The recording quality for the Brahms sonatas is dry, the performances patrician, aristocratic, and gently aloof. This is not effusive Brahms playing but nor is it too cool either. The most contentious performance is that of Op.108, where Spalding’s phrasing takes on a rather prissy quality I’ve seldom encountered from him. This, allied to his very fast vibrato with its uneven intensity, vests the music with a decidedly uneasy quality. Both men take time to settle here, and they are relaxed in the scherzo, withdrawn in the slow movement. Spalding’s portamenti are subtle and discreet, but by this stage in his life, there is not overmuch width to the tone, and its variation is within a relatively tight compass.

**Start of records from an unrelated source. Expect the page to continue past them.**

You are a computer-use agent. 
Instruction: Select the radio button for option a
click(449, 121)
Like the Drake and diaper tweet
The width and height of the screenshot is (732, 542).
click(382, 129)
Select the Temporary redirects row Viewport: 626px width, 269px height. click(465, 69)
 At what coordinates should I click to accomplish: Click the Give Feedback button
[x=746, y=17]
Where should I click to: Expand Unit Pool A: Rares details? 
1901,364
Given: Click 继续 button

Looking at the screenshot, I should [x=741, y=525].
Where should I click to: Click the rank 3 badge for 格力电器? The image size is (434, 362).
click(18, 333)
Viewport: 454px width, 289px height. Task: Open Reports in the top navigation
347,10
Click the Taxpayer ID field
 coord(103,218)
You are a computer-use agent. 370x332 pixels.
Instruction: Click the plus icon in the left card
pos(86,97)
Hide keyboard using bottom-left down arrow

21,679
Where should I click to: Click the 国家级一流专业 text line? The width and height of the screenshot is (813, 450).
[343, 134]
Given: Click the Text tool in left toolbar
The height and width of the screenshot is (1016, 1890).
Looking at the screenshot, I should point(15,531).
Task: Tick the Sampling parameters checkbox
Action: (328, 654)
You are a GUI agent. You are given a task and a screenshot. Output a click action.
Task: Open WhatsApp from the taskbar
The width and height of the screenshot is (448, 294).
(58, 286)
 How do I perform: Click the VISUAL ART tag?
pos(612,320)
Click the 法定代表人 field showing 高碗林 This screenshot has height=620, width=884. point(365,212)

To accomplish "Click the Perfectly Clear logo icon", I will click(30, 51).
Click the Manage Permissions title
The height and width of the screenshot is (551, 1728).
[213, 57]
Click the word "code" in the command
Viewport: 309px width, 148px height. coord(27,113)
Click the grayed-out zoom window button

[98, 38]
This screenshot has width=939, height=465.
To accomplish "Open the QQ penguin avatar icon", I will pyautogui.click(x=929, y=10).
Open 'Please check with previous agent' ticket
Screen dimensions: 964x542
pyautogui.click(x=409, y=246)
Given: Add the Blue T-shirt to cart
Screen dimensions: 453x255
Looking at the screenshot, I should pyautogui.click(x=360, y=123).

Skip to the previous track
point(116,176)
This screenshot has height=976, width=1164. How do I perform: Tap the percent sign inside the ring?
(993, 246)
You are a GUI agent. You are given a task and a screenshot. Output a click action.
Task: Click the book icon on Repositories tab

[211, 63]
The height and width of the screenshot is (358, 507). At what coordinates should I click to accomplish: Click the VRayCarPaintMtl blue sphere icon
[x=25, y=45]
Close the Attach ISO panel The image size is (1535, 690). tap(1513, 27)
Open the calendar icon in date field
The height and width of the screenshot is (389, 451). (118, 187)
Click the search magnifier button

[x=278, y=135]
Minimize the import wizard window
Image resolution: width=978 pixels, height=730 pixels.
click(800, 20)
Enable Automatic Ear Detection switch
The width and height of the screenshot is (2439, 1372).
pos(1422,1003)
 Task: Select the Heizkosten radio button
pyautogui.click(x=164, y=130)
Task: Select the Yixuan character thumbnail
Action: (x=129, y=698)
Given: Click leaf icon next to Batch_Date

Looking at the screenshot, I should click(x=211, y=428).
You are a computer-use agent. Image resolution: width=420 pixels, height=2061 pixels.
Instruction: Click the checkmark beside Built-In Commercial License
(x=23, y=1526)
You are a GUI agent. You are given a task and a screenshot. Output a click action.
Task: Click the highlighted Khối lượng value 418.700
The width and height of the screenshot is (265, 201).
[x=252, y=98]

He and Dohnányi take a fine, flexible tempo for the first movement of Op.78. Again Spalding’s fast vibrato limits colouration, but his rubati are admirable; Dohnányi’s too. The phrasal assurance of the slow movement is notable, though many will perhaps find the response muted and a touch off-hand. I happen to like it, whilst appreciating a contrary point of view. Spalding is at his most ‘feminine’ sounding in the Andante tranquillo of Op.100. Insignificant pianistic fluffs in the finale are subordinate to the feeling that the rapid fluctuation of Spalding’s vibrato has led, once more, to a lack of tonal breadth.

I don’t normally go on much about smaller booklet details if I find them irrelevant or ignorable, but I must protest at Mark Obert-Thorn’s biographical note about Spalding. He calls him ‘America’s greatest native-born violinist’, which is actually a line long ago peddled about Spalding. Let’s be clear; it means he wasn’t a Jew. If it ever had any validity, and compiling league tables of musicians is a pernicious and useless occupation, then it has absolutely none now. Wasn’t Menuhin born in New York? This is all the more unfortunate as Spalding was a brave man – he put his career on hold in both World Wars – and the kind of man who would doubtless have despaired over the slur inherent in that miserable appellation, one that has been perpetuated here.

Jonathan Woolf

Patrician, aristocratic, and gently aloof.